November 19, 2009 | by Andrew Kameka
These days, a Google product announcement is cause to send the entire tech world into a frenzy wondering how it will affect specific industries and product lines. Today’s announcement of the Google Chrome Operation System is no different. I’m still trying to wrap my ahead around the Chrome OS concept, but one thing is for sure: sink or swim, Chrome OS will have some type of effect on Android adoption for netbooks.
Chrome is Google’s Internet-based — scratch that, Internet-dependent OS that relies completely on web apps and cloud services. There’s no hard drive to store your favorite photos and MP3′s, nor is there a place to install Photoshop and iTunes to edit or play them.
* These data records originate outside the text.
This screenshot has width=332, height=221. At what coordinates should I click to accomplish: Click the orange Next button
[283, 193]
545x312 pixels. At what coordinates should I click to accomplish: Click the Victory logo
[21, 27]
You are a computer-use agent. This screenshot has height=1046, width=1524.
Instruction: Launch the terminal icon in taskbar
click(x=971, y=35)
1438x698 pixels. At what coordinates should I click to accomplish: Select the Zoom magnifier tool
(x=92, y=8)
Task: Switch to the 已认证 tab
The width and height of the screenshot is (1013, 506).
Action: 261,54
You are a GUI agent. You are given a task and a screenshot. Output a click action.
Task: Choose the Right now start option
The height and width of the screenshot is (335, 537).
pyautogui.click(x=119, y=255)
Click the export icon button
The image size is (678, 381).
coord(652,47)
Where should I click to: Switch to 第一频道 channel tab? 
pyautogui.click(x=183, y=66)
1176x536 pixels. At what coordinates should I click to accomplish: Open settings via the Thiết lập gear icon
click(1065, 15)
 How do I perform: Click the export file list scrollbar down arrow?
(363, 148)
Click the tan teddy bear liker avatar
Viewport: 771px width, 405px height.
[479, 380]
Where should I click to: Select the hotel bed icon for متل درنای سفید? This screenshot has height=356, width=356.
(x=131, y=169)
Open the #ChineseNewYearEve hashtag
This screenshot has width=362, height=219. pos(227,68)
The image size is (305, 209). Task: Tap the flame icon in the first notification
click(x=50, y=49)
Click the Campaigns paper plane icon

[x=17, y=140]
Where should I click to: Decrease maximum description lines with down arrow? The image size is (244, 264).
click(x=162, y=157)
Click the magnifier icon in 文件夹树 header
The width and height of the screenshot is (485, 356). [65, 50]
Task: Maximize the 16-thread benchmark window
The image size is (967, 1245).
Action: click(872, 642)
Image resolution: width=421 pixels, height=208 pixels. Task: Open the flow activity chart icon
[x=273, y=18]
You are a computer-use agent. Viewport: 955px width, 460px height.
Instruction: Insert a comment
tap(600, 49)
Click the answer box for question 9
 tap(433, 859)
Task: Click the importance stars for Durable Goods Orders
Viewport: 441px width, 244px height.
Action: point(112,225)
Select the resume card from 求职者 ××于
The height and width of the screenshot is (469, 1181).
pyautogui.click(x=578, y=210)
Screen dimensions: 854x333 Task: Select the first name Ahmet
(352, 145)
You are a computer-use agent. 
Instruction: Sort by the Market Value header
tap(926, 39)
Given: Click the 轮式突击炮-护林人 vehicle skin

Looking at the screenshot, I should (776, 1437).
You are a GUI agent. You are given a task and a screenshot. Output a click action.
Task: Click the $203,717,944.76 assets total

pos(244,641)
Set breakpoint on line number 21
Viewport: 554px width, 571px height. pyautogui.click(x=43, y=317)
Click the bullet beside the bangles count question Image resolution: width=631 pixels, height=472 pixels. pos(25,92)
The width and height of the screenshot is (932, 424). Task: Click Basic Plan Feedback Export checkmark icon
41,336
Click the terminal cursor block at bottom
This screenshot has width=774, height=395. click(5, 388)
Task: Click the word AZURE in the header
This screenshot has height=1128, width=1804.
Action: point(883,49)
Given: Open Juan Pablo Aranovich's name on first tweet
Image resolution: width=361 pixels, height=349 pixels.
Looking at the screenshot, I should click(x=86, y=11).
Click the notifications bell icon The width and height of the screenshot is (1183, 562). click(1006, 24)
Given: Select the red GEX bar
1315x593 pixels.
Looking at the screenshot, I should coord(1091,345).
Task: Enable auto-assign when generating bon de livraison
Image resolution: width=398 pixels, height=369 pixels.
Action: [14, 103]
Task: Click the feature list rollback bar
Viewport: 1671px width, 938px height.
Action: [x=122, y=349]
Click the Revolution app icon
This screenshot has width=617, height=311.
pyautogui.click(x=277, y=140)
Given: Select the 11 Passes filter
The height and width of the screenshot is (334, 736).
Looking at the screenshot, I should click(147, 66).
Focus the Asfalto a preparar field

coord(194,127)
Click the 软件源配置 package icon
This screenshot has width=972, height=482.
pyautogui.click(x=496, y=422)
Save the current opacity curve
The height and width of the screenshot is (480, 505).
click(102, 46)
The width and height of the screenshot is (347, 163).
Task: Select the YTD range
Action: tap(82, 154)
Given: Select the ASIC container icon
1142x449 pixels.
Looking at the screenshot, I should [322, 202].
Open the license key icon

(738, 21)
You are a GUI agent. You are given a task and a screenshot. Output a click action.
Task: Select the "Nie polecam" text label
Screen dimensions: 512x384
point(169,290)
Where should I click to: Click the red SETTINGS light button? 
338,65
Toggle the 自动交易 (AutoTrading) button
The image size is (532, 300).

People will be able to use flash drives, but Google suggests “90%” of time spent on a computer is browser-based, so why not just make users store their photos in Picasa and play their music in Pandora, Spotify, Slacker, or imeem?
The hook for Chrome, which is designed specifically for netbook use, is that it’s super-fast and super-light. That speed, along with the always-present push that comes from being a Google product, is sure to grab quite a bit of attention and support. How much of that support might have gone to Android?
Since Android first entered consumer hands with the T-Mobile G1 last October, people have wondered if it would be a platform for Mobile Internet Devices and netbooks. Then came the months-long parade of companies saying they were considering their options, personal modders hacking their computers to run Android, and finally an official netbook from Acer (D250) that dual-boots Android and Windows XP. It was a case of thought-to-product in less than a year.
Chrome is a year off from being released and still in development, but I have to venture that companies who will display interest in this may have also considered optimizing Android for use in its netbook. We’ve seen companies use Android to spruce up their MID’s, tablets, and personal media players, but netbook use will be less-likely if Google can offer those products a faster, web-based operating system.
Android-powered netbooks were once considered a very small but troublesome threat to Microsoft Windows’ market share. Ironically, Chrome could prove to be a threat to Android getting off the ground as a viable netbook operating system.